(The data Opens)

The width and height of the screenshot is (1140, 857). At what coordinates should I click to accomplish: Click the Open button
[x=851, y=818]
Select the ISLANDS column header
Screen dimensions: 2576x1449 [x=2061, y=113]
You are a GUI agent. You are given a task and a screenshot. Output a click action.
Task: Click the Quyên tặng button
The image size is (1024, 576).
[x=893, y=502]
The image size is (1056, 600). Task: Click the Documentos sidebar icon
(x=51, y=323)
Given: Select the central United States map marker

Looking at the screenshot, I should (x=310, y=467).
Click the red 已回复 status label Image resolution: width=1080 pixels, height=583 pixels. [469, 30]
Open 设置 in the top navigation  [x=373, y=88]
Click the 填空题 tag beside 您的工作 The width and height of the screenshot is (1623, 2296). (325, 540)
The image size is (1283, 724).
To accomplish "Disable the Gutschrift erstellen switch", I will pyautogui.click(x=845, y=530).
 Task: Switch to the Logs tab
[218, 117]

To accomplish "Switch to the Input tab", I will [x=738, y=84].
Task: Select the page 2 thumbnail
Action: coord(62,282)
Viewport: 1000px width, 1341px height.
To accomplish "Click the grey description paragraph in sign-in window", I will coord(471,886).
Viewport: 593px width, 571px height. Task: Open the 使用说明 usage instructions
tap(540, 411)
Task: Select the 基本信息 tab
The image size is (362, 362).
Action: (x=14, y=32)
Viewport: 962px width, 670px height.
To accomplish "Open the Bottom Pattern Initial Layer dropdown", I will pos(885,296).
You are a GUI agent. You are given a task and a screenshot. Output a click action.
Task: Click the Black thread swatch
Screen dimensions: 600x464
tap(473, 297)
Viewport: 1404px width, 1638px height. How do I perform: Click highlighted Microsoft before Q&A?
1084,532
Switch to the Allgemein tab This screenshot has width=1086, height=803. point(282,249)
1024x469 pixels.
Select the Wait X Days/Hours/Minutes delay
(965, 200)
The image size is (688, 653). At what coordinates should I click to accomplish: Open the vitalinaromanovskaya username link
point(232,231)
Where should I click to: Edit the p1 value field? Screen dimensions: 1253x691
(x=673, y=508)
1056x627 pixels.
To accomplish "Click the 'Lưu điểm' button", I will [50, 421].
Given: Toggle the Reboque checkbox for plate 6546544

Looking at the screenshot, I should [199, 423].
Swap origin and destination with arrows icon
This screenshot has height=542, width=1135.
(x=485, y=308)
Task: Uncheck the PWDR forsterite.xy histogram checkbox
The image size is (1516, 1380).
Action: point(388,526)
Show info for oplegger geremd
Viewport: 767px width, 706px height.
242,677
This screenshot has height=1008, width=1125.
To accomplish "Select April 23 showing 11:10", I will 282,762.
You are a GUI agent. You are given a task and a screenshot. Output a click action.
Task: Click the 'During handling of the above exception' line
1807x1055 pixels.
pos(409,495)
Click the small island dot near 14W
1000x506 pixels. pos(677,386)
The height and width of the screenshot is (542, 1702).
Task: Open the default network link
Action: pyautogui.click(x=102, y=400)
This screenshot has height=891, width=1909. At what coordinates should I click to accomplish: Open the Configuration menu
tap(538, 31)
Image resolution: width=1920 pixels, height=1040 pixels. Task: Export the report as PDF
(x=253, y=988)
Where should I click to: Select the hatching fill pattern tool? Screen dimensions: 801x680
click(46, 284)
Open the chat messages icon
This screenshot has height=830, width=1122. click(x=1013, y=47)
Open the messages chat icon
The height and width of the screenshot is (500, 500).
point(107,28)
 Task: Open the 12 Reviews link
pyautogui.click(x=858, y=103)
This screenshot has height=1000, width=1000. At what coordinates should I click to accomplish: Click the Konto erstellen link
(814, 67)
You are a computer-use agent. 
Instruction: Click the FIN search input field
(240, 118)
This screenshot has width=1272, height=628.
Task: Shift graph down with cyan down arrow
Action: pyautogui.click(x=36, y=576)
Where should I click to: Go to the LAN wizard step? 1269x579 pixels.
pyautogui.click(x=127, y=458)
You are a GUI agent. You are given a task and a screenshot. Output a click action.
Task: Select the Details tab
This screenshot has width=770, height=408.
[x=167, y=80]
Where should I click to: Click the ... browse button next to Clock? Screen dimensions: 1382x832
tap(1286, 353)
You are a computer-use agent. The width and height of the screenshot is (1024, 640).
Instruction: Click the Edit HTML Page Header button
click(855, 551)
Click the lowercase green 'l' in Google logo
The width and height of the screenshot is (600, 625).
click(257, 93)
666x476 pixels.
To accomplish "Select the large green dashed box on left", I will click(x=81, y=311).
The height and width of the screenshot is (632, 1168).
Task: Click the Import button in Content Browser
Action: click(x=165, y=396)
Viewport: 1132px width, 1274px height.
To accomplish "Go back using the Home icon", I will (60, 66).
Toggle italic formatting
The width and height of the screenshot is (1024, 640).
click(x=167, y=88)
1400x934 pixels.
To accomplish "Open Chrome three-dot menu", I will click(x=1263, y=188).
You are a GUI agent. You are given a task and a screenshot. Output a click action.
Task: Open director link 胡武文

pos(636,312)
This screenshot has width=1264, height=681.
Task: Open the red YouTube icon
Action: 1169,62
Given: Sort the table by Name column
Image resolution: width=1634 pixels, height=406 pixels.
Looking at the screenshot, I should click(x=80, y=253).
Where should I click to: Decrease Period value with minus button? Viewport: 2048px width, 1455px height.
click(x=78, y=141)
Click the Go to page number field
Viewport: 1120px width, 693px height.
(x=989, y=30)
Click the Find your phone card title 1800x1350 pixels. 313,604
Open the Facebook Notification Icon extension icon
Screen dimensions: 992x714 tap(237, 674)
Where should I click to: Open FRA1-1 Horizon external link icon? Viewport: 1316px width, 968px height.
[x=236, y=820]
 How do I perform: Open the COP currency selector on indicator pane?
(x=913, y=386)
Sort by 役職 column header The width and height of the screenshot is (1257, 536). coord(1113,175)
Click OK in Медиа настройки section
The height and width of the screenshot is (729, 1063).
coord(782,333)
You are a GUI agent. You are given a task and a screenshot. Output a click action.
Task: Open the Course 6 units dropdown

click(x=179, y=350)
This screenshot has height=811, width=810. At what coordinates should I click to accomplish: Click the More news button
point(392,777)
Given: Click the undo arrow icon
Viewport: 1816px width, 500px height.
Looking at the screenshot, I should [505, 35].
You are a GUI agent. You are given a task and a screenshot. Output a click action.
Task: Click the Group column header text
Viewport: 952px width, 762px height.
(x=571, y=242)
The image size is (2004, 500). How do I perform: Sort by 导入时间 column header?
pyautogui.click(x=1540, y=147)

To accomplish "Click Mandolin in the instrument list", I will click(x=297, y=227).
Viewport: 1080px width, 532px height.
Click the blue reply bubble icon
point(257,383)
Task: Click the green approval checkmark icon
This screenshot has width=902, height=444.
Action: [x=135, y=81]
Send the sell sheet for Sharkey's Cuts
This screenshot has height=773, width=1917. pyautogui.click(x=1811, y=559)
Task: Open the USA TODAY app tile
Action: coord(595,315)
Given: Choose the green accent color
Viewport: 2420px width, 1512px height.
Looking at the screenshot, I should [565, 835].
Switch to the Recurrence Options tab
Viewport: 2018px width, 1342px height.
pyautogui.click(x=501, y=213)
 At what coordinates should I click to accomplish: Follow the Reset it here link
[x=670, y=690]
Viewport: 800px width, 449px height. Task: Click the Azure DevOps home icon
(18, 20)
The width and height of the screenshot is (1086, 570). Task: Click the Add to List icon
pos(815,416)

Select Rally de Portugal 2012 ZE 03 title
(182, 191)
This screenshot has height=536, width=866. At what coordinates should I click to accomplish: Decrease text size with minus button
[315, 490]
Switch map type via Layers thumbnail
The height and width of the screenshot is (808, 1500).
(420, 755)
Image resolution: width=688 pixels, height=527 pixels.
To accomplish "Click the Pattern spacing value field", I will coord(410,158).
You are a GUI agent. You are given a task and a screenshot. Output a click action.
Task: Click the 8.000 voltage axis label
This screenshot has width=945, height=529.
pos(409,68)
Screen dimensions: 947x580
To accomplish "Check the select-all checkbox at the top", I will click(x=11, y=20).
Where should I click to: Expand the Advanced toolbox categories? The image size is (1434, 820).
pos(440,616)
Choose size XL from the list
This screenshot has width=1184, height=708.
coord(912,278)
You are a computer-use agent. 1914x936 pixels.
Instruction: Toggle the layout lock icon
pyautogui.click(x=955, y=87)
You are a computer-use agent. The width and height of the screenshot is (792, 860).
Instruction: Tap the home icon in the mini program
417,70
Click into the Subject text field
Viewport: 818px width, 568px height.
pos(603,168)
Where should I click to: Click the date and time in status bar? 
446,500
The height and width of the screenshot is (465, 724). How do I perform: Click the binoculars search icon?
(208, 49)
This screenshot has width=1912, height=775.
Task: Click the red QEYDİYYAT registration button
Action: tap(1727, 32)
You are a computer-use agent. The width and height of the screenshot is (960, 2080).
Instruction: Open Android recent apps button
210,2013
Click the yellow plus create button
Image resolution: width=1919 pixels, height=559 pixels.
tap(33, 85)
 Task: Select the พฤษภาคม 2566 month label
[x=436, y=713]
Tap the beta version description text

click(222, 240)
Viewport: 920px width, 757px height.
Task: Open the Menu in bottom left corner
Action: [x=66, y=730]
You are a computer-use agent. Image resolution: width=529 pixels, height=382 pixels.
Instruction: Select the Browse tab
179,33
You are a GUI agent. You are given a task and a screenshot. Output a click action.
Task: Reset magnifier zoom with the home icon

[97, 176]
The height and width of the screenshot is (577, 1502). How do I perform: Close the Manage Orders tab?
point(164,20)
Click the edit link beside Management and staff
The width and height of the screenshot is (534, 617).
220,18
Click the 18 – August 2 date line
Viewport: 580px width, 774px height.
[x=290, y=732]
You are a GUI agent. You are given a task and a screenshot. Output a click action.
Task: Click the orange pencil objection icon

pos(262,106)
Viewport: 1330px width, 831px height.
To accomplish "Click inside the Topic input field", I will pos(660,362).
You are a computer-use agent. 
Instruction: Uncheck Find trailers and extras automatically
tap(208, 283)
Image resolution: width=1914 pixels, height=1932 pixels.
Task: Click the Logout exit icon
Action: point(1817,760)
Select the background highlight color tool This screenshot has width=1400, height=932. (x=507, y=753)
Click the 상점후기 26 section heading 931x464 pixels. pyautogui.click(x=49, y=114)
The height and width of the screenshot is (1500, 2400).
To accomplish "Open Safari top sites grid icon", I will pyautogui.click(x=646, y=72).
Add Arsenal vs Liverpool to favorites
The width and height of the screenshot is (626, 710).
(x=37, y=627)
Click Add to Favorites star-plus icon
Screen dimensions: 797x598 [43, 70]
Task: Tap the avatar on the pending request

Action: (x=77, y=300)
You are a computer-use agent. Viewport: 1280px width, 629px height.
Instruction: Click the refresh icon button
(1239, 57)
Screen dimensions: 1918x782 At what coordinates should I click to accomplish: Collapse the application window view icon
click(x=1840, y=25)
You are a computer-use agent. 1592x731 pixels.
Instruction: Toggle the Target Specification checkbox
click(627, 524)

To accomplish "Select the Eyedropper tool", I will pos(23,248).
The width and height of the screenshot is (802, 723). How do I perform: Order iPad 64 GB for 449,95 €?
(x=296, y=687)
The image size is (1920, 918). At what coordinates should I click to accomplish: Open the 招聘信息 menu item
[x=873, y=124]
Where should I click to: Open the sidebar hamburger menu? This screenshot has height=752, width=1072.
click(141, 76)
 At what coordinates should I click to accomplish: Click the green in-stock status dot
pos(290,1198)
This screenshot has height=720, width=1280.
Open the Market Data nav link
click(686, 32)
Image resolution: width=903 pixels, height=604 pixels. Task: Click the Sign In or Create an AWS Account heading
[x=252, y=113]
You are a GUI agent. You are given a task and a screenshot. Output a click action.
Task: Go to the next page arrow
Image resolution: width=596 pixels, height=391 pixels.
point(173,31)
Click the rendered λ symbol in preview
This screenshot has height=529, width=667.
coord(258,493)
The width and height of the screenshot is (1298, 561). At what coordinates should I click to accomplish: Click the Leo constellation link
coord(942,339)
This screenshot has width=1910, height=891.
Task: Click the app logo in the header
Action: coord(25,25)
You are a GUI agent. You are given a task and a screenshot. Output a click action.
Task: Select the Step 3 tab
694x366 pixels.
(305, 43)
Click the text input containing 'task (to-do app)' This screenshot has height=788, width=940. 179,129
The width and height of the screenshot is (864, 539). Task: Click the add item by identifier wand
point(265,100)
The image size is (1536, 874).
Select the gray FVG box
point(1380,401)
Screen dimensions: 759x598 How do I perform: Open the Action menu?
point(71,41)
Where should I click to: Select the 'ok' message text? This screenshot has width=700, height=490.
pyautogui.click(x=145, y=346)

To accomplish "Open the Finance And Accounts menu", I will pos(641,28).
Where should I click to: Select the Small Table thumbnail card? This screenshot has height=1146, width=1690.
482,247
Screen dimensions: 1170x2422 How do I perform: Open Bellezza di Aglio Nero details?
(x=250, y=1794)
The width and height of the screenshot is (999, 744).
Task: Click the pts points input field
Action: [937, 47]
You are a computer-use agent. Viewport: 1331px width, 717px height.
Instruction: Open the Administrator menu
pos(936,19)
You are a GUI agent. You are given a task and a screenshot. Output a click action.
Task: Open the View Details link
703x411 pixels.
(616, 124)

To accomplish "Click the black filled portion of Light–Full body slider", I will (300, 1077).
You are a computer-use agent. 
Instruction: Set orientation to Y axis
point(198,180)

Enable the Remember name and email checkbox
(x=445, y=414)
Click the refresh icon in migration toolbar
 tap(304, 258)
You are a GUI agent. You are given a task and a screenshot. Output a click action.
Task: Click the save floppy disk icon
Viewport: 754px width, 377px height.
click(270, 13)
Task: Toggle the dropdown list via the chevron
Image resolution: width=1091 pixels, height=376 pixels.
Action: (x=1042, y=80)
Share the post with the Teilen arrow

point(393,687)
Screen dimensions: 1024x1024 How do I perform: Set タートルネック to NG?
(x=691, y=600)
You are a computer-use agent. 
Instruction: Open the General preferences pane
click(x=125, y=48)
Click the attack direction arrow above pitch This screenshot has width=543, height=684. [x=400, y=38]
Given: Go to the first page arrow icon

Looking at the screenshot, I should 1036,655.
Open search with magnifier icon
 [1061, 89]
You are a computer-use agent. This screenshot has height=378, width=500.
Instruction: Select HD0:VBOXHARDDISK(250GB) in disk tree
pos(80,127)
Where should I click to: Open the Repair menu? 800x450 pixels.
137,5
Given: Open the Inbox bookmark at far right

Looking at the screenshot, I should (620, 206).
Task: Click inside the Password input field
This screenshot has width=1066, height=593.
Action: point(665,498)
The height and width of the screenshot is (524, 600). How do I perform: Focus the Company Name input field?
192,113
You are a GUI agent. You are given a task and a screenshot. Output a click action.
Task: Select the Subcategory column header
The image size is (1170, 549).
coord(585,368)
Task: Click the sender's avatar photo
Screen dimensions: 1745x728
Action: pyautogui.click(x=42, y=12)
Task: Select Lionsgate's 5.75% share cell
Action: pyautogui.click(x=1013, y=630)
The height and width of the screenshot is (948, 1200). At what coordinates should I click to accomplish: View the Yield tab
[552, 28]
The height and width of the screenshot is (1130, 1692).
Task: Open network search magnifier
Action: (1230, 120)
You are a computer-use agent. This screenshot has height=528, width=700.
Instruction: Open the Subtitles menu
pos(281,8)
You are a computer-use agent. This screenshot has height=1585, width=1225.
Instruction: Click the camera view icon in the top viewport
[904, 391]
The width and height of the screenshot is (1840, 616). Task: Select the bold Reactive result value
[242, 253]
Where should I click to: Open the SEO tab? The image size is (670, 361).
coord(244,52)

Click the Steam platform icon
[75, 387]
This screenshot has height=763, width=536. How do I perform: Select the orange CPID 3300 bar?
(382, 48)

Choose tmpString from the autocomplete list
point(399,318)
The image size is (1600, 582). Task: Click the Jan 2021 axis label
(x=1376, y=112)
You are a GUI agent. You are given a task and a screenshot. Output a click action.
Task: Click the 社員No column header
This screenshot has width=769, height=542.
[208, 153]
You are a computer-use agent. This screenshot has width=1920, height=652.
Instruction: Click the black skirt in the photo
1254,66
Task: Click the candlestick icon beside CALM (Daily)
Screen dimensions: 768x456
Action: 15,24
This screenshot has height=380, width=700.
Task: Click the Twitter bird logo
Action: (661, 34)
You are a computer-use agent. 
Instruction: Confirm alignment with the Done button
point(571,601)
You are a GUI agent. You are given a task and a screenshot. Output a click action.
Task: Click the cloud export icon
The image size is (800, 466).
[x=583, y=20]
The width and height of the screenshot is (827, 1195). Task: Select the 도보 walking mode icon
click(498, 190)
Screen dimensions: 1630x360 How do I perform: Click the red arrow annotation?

(The data Closes)

§ Exercise objective
Could you retype exactly the lines above, starting at the line that contains "Task: Switch to the Logs tab" and ending at the line that contains "1056x627 pixels.", and nothing more?

§ Task result
 Task: Switch to the Logs tab
[218, 117]

To accomplish "Switch to the Input tab", I will [x=738, y=84].
Task: Select the page 2 thumbnail
Action: coord(62,282)
Viewport: 1000px width, 1341px height.
To accomplish "Click the grey description paragraph in sign-in window", I will coord(471,886).
Viewport: 593px width, 571px height. Task: Open the 使用说明 usage instructions
tap(540, 411)
Task: Select the 基本信息 tab
The image size is (362, 362).
Action: (x=14, y=32)
Viewport: 962px width, 670px height.
To accomplish "Open the Bottom Pattern Initial Layer dropdown", I will pos(885,296).
You are a GUI agent. You are given a task and a screenshot. Output a click action.
Task: Click the Black thread swatch
Screen dimensions: 600x464
tap(473, 297)
Viewport: 1404px width, 1638px height. How do I perform: Click highlighted Microsoft before Q&A?
1084,532
Switch to the Allgemein tab This screenshot has width=1086, height=803. point(282,249)
1024x469 pixels.
Select the Wait X Days/Hours/Minutes delay
(965, 200)
The image size is (688, 653). At what coordinates should I click to accomplish: Open the vitalinaromanovskaya username link
point(232,231)
Where should I click to: Edit the p1 value field? Screen dimensions: 1253x691
(x=673, y=508)
1056x627 pixels.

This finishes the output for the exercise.